--- begin ---
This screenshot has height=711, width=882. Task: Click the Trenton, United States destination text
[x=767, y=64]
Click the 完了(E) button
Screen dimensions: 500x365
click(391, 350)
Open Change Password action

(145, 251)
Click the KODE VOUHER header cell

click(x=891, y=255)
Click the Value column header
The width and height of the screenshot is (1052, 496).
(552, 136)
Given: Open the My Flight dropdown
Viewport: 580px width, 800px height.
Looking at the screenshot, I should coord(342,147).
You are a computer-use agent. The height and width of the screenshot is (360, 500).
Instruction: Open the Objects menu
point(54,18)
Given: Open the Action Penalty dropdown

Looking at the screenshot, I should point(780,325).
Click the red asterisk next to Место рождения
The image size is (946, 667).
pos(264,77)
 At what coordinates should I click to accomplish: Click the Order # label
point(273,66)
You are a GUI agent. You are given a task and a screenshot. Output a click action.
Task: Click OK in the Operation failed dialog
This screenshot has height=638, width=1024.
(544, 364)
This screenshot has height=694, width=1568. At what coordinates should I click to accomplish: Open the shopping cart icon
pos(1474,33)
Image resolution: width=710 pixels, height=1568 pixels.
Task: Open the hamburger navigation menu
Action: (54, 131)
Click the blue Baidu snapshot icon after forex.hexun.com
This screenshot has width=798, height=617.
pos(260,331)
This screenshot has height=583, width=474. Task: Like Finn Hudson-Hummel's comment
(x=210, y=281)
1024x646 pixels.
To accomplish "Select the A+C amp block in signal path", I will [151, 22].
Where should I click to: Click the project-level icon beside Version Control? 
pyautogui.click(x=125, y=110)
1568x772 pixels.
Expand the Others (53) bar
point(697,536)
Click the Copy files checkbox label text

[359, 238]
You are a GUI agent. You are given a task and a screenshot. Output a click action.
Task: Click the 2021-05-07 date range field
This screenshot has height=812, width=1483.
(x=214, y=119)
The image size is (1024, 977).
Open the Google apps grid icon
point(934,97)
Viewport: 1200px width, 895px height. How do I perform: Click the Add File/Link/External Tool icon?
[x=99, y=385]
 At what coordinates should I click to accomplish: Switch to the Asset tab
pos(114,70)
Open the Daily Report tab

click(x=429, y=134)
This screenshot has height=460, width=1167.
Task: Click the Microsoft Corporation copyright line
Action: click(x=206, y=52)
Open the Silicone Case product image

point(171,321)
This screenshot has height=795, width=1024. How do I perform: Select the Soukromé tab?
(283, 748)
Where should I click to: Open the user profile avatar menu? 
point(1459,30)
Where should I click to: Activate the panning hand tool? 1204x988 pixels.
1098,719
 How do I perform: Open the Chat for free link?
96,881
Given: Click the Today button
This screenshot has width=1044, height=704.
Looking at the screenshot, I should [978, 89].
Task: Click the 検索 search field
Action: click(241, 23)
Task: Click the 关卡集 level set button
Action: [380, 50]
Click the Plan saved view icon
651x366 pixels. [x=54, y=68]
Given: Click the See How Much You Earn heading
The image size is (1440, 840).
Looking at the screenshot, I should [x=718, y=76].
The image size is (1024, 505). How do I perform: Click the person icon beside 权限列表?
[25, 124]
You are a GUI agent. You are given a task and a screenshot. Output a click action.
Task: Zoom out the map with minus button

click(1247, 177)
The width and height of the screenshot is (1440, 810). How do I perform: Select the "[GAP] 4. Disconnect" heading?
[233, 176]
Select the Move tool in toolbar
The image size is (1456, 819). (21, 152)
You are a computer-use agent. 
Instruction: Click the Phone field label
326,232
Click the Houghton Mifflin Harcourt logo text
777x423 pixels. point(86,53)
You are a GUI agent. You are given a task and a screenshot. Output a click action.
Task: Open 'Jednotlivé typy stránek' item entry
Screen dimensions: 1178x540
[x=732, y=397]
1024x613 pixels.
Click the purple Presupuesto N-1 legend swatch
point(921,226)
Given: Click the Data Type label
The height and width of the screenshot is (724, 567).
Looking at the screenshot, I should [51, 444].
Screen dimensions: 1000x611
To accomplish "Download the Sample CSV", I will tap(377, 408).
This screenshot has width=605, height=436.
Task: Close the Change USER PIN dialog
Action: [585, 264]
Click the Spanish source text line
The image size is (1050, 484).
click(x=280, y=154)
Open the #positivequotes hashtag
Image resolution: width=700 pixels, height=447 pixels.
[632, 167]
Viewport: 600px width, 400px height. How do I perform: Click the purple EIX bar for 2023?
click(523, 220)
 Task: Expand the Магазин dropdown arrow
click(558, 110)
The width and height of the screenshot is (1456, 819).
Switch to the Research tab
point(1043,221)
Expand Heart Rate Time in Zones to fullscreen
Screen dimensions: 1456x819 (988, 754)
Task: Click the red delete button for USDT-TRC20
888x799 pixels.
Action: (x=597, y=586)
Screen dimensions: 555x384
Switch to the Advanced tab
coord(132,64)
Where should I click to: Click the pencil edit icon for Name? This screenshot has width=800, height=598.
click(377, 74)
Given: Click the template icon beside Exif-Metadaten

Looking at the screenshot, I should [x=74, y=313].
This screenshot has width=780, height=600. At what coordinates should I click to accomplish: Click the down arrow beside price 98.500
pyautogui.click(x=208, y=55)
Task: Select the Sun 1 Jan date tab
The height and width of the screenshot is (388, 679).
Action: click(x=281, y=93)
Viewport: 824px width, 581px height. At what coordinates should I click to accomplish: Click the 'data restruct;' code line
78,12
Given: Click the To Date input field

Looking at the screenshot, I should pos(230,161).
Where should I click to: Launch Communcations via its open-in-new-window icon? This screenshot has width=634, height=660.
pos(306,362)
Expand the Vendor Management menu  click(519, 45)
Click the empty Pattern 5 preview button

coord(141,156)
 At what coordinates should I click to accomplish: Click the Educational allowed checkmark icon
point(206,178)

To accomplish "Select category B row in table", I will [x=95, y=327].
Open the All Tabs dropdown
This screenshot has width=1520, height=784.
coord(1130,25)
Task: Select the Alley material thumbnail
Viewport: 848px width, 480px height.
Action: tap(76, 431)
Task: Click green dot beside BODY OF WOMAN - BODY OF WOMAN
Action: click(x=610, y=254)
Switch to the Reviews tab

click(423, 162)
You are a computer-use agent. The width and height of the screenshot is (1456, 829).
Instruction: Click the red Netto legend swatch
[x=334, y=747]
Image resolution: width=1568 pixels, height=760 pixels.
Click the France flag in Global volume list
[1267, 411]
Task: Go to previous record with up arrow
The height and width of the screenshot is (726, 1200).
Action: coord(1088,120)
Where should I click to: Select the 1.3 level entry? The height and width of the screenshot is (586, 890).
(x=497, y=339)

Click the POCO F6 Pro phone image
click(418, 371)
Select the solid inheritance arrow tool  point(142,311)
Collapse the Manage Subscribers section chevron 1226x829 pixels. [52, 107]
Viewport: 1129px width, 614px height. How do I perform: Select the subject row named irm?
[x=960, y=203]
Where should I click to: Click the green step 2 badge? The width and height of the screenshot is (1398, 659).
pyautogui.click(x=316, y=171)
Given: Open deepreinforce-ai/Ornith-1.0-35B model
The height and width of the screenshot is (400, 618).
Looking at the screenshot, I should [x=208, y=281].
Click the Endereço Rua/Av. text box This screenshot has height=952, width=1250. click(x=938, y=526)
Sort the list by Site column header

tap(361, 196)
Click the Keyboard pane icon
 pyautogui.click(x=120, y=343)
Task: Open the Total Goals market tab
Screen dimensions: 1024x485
--- end ---
§ SHORT TASK:
Write out the full listing above, line for line, with no changes.

§ RESPONSE TO THE EXERCISE:
This screenshot has height=711, width=882. Task: Click the Trenton, United States destination text
[x=767, y=64]
Click the 完了(E) button
Screen dimensions: 500x365
click(391, 350)
Open Change Password action

(145, 251)
Click the KODE VOUHER header cell

click(x=891, y=255)
Click the Value column header
The width and height of the screenshot is (1052, 496).
(552, 136)
Given: Open the My Flight dropdown
Viewport: 580px width, 800px height.
Looking at the screenshot, I should coord(342,147).
You are a computer-use agent. The height and width of the screenshot is (360, 500).
Instruction: Open the Objects menu
point(54,18)
Given: Open the Action Penalty dropdown

Looking at the screenshot, I should point(780,325).
Click the red asterisk next to Место рождения
The image size is (946, 667).
pos(264,77)
 At what coordinates should I click to accomplish: Click the Order # label
point(273,66)
You are a GUI agent. You are given a task and a screenshot. Output a click action.
Task: Click OK in the Operation failed dialog
This screenshot has height=638, width=1024.
(544, 364)
This screenshot has height=694, width=1568. At what coordinates should I click to accomplish: Open the shopping cart icon
pos(1474,33)
Image resolution: width=710 pixels, height=1568 pixels.
Task: Open the hamburger navigation menu
Action: (54, 131)
Click the blue Baidu snapshot icon after forex.hexun.com
This screenshot has width=798, height=617.
pos(260,331)
This screenshot has height=583, width=474. Task: Like Finn Hudson-Hummel's comment
(x=210, y=281)
1024x646 pixels.
To accomplish "Select the A+C amp block in signal path", I will [151, 22].
Where should I click to: Click the project-level icon beside Version Control? 
pyautogui.click(x=125, y=110)
1568x772 pixels.
Expand the Others (53) bar
point(697,536)
Click the Copy files checkbox label text

[359, 238]
You are a GUI agent. You are given a task and a screenshot. Output a click action.
Task: Click the 2021-05-07 date range field
This screenshot has height=812, width=1483.
(x=214, y=119)
The image size is (1024, 977).
Open the Google apps grid icon
point(934,97)
Viewport: 1200px width, 895px height. How do I perform: Click the Add File/Link/External Tool icon?
[x=99, y=385]
 At what coordinates should I click to accomplish: Switch to the Asset tab
pos(114,70)
Open the Daily Report tab

click(x=429, y=134)
This screenshot has height=460, width=1167.
Task: Click the Microsoft Corporation copyright line
Action: click(x=206, y=52)
Open the Silicone Case product image

point(171,321)
This screenshot has height=795, width=1024. How do I perform: Select the Soukromé tab?
(283, 748)
Where should I click to: Open the user profile avatar menu? 
point(1459,30)
Where should I click to: Activate the panning hand tool? 1204x988 pixels.
1098,719
 How do I perform: Open the Chat for free link?
96,881
Given: Click the Today button
This screenshot has width=1044, height=704.
Looking at the screenshot, I should [978, 89].
Task: Click the 検索 search field
Action: click(241, 23)
Task: Click the 关卡集 level set button
Action: [380, 50]
Click the Plan saved view icon
651x366 pixels. [x=54, y=68]
Given: Click the See How Much You Earn heading
The image size is (1440, 840).
Looking at the screenshot, I should [x=718, y=76].
The image size is (1024, 505). How do I perform: Click the person icon beside 权限列表?
[25, 124]
You are a GUI agent. You are given a task and a screenshot. Output a click action.
Task: Zoom out the map with minus button

click(1247, 177)
The width and height of the screenshot is (1440, 810). How do I perform: Select the "[GAP] 4. Disconnect" heading?
[233, 176]
Select the Move tool in toolbar
The image size is (1456, 819). (21, 152)
You are a computer-use agent. 
Instruction: Click the Phone field label
326,232
Click the Houghton Mifflin Harcourt logo text
777x423 pixels. point(86,53)
You are a GUI agent. You are given a task and a screenshot. Output a click action.
Task: Open 'Jednotlivé typy stránek' item entry
Screen dimensions: 1178x540
[x=732, y=397]
1024x613 pixels.
Click the purple Presupuesto N-1 legend swatch
point(921,226)
Given: Click the Data Type label
The height and width of the screenshot is (724, 567).
Looking at the screenshot, I should [51, 444].
Screen dimensions: 1000x611
To accomplish "Download the Sample CSV", I will tap(377, 408).
This screenshot has width=605, height=436.
Task: Close the Change USER PIN dialog
Action: [585, 264]
Click the Spanish source text line
The image size is (1050, 484).
click(x=280, y=154)
Open the #positivequotes hashtag
Image resolution: width=700 pixels, height=447 pixels.
[632, 167]
Viewport: 600px width, 400px height. How do I perform: Click the purple EIX bar for 2023?
click(523, 220)
 Task: Expand the Магазин dropdown arrow
click(558, 110)
The width and height of the screenshot is (1456, 819).
Switch to the Research tab
point(1043,221)
Expand Heart Rate Time in Zones to fullscreen
Screen dimensions: 1456x819 (988, 754)
Task: Click the red delete button for USDT-TRC20
888x799 pixels.
Action: (x=597, y=586)
Screen dimensions: 555x384
Switch to the Advanced tab
coord(132,64)
Where should I click to: Click the pencil edit icon for Name? This screenshot has width=800, height=598.
click(377, 74)
Given: Click the template icon beside Exif-Metadaten

Looking at the screenshot, I should [x=74, y=313].
This screenshot has width=780, height=600. At what coordinates should I click to accomplish: Click the down arrow beside price 98.500
pyautogui.click(x=208, y=55)
Task: Select the Sun 1 Jan date tab
The height and width of the screenshot is (388, 679).
Action: click(x=281, y=93)
Viewport: 824px width, 581px height. At what coordinates should I click to accomplish: Click the 'data restruct;' code line
78,12
Given: Click the To Date input field

Looking at the screenshot, I should pos(230,161).
Where should I click to: Launch Communcations via its open-in-new-window icon? This screenshot has width=634, height=660.
pos(306,362)
Expand the Vendor Management menu  click(519, 45)
Click the empty Pattern 5 preview button

coord(141,156)
 At what coordinates should I click to accomplish: Click the Educational allowed checkmark icon
point(206,178)

To accomplish "Select category B row in table", I will [x=95, y=327].
Open the All Tabs dropdown
This screenshot has width=1520, height=784.
coord(1130,25)
Task: Select the Alley material thumbnail
Viewport: 848px width, 480px height.
Action: tap(76, 431)
Task: Click green dot beside BODY OF WOMAN - BODY OF WOMAN
Action: click(x=610, y=254)
Switch to the Reviews tab

click(423, 162)
You are a computer-use agent. The width and height of the screenshot is (1456, 829).
Instruction: Click the red Netto legend swatch
[x=334, y=747]
Image resolution: width=1568 pixels, height=760 pixels.
Click the France flag in Global volume list
[1267, 411]
Task: Go to previous record with up arrow
The height and width of the screenshot is (726, 1200).
Action: coord(1088,120)
Where should I click to: Select the 1.3 level entry? The height and width of the screenshot is (586, 890).
(x=497, y=339)

Click the POCO F6 Pro phone image
click(418, 371)
Select the solid inheritance arrow tool  point(142,311)
Collapse the Manage Subscribers section chevron 1226x829 pixels. [52, 107]
Viewport: 1129px width, 614px height. How do I perform: Select the subject row named irm?
[x=960, y=203]
Where should I click to: Click the green step 2 badge? The width and height of the screenshot is (1398, 659).
pyautogui.click(x=316, y=171)
Given: Open deepreinforce-ai/Ornith-1.0-35B model
The height and width of the screenshot is (400, 618).
Looking at the screenshot, I should [x=208, y=281].
Click the Endereço Rua/Av. text box This screenshot has height=952, width=1250. click(x=938, y=526)
Sort the list by Site column header

tap(361, 196)
Click the Keyboard pane icon
 pyautogui.click(x=120, y=343)
Task: Open the Total Goals market tab
Screen dimensions: 1024x485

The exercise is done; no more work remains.